After the peony scrolls have been read
And the leaves of the peonies are clustered

Armor, I stand for a while to hear what comes
After the words on the scrolls have washed away

After the rain on the cascading layered leaves
Stills I see one poised on one leaf then grasping

It fully stepping with little effort to its underside then
Another smaller within inches and more

On either side praying mantis and praying mantis
So rare in my childhood I saw only one and now

For the second year they are here roaming
These leaves among the scraps of longing

And the sturdy sky boats of green even
On the porch we have seen them last summer

One the size of my hand climbed
On my daughter’s head and would not come down

The cicada they say is so pure it can live on dew
But the praying mantis who catches the cicada

Is emblematic of courage and perseverance
Here at peace after the rain when everything

That can be read has been read and the mind
Is perfectly balanced on the leaves of days

We stand silently knowing something purer will come
We will have to grasp before it changes yet again

 

mantis2

Stillness in a Low Time

Stillness in a Low Time During the Rainiest Month of May in Half a Century

The cars approach and diminish but the road goes nowhere.
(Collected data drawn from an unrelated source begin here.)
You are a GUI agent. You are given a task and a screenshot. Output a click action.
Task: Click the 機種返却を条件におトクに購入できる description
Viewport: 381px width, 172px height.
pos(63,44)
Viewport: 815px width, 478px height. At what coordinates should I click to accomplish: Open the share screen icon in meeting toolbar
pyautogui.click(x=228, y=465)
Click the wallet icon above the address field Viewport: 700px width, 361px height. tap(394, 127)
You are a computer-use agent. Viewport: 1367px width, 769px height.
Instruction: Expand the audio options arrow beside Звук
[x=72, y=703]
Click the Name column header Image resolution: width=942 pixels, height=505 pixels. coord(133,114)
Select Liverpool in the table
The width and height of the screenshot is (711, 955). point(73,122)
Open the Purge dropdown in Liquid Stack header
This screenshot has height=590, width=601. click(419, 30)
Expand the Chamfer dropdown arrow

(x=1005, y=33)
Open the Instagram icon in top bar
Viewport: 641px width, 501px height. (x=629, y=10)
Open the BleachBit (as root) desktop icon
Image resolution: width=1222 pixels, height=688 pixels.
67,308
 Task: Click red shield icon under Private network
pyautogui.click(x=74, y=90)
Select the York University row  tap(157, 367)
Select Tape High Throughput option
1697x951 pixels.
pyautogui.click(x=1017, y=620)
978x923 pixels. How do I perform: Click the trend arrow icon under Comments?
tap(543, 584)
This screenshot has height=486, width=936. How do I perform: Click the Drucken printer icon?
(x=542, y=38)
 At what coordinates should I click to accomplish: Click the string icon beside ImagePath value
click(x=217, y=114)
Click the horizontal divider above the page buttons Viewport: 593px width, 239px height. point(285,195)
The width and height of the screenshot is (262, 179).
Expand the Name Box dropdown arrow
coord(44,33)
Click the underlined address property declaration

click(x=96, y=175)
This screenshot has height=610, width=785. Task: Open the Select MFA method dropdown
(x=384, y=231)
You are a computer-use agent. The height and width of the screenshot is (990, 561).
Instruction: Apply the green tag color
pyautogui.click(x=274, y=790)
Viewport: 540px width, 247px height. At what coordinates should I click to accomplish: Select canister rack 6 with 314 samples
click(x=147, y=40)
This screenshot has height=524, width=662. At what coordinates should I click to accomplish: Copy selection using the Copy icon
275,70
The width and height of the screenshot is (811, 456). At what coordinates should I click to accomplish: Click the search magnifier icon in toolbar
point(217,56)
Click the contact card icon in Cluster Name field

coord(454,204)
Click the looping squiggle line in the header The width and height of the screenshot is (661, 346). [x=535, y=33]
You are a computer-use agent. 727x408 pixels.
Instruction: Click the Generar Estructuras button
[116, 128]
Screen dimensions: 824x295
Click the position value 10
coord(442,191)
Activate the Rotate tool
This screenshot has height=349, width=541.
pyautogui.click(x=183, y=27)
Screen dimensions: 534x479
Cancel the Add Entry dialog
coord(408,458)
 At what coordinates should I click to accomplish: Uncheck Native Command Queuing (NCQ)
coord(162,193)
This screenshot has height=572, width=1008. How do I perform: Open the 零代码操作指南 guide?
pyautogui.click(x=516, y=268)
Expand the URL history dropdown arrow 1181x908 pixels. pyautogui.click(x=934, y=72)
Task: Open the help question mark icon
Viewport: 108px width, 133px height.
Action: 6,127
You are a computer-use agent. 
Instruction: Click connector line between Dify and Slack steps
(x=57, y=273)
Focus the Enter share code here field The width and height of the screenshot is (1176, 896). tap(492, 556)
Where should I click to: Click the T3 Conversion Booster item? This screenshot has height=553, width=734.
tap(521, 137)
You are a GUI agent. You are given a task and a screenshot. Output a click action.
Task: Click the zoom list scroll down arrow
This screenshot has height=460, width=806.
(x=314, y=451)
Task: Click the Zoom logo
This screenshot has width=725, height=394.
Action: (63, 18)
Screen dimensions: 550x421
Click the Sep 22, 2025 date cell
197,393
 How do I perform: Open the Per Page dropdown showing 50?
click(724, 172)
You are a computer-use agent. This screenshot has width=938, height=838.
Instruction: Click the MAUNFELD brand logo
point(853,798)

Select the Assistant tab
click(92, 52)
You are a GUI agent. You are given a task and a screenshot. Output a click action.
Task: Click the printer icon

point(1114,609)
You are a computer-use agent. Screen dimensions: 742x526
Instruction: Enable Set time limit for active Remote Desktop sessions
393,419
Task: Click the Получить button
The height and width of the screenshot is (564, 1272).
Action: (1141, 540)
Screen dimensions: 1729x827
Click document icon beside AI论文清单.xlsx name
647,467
The storm stands across the street and says go.
Panic fans out.

The grass migrating without moving.

One blade bending to talk and the other
to listen … but to some other voice,

arriving from a distance. A voice with the tongue of a shadow
as if all this light traveling ninety million miles amounted

to a message smaller than a grassblade.

How small this poem must be in the field of minds!

I heard some people talking as they walked
across the wide green library yard, laughing

at a study suggesting that plants and trees
communicate. One bent his head toward the other,

whose face, angled away from the sun,
was obscured in the late afternoon shadows.

 

Thoughts in Early May

Thoughts in Early May

I can still outrun my children
but the race has to be very short

or very long. And the middle space
widens every day,

We drove out of town in early spring
to visit a friend of my daughter

whose family makes church organs
among the folded hills of Virginia farmland.

There the metal is boiled and poured
in a long flat trough, so thin it can

be rolled into the pipes that channel
air into faith-appropriate pitch.

The cows leisurely await their doom
in the fields all around.

The sharp shinned hawk flies low

across the field and alights on an old post.
The family’s house is a crossroad of winds–

every stiff breeze in the valley seems to force
its way toward the house, from every direction,

speeding through foothill and gap,
funneled by finely ill-mapped roads,

reaches their yard finally as a constant gale
ripping the voice from trees and shrubs as we stumble

to the side door. My daughter’s friend
is used to it, she shouts from the porch, it never ends.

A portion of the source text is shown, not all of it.